My Dear Debugger friends,
After I took a small hiatus from my business I would like to reporting back to you with a new posting.
Yesterday our support team was paged out by a customer because of a very nasty problem. Several times a day the JVM keep restarting unexpectedly. Because the problem happens on production environment this was a very urgent issue and needed a solution as soon as possible.
As input we got the Systemout.log file from the Node as well as the Nodeagent and Dmgr. Additionally, we got the javacore dump and the stderr.log.
This should be enough for our first analysis.
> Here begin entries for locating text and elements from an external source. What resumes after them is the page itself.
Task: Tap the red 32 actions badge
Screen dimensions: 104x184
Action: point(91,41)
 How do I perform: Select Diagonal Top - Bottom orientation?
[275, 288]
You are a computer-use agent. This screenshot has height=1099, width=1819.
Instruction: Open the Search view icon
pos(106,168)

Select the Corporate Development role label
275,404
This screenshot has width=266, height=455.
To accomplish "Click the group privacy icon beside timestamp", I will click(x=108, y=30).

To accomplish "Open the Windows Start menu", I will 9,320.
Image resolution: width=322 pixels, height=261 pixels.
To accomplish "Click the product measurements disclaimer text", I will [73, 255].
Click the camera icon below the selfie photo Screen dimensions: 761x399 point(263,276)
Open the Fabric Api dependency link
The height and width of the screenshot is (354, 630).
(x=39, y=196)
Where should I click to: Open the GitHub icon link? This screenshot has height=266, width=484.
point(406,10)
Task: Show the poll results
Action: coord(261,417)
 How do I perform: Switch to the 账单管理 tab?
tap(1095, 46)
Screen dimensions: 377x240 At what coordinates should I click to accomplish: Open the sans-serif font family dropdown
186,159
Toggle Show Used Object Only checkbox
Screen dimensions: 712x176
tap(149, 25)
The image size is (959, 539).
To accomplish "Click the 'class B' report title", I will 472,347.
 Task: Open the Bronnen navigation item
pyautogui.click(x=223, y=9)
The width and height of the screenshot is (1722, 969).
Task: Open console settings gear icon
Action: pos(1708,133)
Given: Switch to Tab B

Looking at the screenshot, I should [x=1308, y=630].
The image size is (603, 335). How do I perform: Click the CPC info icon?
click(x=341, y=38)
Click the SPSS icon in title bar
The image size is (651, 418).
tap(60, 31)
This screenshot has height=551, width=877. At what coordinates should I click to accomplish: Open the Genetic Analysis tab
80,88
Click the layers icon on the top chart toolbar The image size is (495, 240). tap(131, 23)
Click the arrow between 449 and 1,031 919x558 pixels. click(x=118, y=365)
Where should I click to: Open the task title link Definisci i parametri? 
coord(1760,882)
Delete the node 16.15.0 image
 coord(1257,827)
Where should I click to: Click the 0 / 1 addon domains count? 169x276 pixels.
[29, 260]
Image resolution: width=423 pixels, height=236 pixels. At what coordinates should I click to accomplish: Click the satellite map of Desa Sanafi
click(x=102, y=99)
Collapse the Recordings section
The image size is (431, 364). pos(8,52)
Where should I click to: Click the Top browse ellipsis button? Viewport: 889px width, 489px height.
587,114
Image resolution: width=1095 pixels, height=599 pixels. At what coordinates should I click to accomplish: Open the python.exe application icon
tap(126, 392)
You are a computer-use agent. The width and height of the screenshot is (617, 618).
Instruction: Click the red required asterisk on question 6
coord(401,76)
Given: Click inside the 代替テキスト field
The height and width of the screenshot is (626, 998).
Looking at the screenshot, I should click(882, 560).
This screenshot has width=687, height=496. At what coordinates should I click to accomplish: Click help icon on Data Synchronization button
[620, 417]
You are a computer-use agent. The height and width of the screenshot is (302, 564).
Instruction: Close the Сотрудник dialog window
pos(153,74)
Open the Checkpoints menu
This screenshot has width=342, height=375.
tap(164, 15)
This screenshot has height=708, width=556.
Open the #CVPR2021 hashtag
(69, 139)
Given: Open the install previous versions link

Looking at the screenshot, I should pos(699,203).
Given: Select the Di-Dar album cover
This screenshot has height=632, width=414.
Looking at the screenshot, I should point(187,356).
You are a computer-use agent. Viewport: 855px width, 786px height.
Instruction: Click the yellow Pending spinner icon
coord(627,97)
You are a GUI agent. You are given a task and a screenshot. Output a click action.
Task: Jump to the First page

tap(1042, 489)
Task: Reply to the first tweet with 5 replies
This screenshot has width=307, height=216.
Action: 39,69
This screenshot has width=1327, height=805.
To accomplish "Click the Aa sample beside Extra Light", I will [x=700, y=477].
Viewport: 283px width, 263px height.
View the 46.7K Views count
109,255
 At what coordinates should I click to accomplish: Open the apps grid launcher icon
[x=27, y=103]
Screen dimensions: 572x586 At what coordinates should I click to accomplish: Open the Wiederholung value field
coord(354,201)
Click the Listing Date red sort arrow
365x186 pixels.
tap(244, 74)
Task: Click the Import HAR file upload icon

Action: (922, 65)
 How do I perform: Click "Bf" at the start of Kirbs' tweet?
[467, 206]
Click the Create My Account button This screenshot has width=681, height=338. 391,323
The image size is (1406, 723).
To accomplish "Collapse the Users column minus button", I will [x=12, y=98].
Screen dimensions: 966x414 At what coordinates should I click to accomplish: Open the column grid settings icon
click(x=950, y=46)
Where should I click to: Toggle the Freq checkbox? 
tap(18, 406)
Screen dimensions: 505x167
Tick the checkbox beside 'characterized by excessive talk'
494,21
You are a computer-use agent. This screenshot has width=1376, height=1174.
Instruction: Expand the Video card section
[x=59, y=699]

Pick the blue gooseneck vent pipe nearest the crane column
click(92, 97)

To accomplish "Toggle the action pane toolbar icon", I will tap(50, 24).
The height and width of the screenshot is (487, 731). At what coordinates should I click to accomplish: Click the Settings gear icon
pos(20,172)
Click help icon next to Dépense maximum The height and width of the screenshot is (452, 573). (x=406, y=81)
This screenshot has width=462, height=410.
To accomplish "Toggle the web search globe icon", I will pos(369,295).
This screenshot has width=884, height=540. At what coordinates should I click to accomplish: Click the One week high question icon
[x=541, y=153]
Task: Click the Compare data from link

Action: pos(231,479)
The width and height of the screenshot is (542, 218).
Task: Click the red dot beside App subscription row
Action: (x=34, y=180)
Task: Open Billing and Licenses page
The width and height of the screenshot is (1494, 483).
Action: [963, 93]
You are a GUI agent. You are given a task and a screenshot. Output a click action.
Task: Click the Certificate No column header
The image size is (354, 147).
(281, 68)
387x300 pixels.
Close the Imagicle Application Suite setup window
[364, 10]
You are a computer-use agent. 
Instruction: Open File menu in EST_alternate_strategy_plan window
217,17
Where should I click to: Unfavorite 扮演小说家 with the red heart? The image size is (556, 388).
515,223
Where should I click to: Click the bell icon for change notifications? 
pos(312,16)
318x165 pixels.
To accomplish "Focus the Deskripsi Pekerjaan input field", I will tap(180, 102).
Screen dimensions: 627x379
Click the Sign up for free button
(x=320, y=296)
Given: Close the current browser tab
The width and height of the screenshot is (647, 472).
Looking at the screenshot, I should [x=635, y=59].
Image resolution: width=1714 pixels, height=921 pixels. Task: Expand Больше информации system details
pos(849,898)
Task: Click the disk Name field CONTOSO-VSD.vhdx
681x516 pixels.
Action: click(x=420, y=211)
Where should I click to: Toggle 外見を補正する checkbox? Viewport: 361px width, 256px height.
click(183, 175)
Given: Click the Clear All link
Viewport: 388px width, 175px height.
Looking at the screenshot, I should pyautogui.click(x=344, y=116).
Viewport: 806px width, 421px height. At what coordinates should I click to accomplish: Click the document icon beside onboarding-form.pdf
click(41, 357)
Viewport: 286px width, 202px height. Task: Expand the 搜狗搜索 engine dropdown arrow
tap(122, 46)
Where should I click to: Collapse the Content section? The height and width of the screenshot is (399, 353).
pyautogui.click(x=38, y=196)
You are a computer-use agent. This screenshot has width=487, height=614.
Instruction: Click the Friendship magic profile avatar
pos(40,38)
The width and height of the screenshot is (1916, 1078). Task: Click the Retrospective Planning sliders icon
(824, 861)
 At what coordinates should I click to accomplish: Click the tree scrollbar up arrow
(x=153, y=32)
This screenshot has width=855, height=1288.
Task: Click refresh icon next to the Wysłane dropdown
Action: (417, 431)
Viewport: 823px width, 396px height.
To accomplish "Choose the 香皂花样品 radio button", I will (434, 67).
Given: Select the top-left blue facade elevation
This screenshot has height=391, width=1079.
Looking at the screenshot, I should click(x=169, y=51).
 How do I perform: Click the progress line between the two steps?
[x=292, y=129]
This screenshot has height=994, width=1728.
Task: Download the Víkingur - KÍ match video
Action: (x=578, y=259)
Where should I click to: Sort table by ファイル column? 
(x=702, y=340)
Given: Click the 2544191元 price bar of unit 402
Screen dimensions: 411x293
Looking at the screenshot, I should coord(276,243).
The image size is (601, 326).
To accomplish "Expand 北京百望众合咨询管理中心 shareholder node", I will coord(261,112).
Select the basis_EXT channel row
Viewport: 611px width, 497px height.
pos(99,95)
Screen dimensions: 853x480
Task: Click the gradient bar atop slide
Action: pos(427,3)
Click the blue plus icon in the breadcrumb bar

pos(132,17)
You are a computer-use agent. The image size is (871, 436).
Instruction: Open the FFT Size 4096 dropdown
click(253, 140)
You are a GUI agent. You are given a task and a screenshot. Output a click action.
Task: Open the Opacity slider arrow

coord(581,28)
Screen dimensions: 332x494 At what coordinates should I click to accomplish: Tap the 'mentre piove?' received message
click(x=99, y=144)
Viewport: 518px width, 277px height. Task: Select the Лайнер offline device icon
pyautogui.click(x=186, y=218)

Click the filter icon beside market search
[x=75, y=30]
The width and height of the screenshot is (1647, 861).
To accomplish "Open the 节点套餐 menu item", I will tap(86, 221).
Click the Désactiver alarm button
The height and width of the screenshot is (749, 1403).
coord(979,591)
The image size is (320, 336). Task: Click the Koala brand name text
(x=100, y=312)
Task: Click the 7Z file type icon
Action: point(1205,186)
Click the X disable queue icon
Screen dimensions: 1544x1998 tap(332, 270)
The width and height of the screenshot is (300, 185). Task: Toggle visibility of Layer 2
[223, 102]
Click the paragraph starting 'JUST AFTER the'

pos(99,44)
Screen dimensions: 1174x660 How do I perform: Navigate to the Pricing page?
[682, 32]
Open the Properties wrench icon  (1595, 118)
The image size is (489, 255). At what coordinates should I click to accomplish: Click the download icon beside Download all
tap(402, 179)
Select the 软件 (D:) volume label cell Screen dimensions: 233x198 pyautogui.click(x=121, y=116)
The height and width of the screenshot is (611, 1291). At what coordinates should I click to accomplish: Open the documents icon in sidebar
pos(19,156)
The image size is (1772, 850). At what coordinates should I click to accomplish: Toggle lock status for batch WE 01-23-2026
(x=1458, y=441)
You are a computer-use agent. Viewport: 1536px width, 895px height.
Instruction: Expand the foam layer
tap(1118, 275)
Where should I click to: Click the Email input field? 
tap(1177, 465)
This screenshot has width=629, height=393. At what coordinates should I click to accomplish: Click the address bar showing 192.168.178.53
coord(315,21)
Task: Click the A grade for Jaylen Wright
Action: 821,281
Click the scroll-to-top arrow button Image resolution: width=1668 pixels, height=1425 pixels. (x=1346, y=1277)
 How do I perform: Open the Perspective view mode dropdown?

We started our investigation with having a look at the Systemout logs.
The Dmgr_SystemOut.log showed the time stamps of the server start / stop events
[11:29:40:383] 00000052 NGUtil$Server I ASND0002I: Detected server server1 started on node Node01
[11:42:01:082] 00000053 NGUtil$Server I ASND0003I: Detected server server1 stopped on node Node01
[11:43:40:457] 00000065 P2PGroup I ODCF8040I: Detected process Node01\server1 started.
[11:45:38:384] 00000052 NGUtil$Server I ASND0002I: Detected server server1 started on node Node01
[11:51:24:181] 00000065 P2PGroup I ODCF8041I: Detected process Node01\server1 stopped.
[11:51:24:181] 00000052 NGUtil$Server I ASND0003I: Detected server server1 stopped on node Node01
As the customer mentioned that happened more than 20 times a day, depending on existing workload.
Next we checked the Node and Nodeagent Systemout.log to get a more clear picture of what happened here.
Unfortunately, it does not provided any hints to why the server restart was triggered again and again. No problem, we still have the javacore and stderr.log
Same fore javacore - there was no hint to a possible issue (CPU starvation or Out of Memory situation).
At least the stderr.log provided following possible reason
CJLFF0008W The First Failure Data Capture (FFDC) disk space requested has exceeded 90.0 percent of the max disk space, 10485760 bytes. Space used is, 10719011 bytes, and the estimated space needed to complete the FFDC action is 425984 bytes for handler, CYN.handler.snap.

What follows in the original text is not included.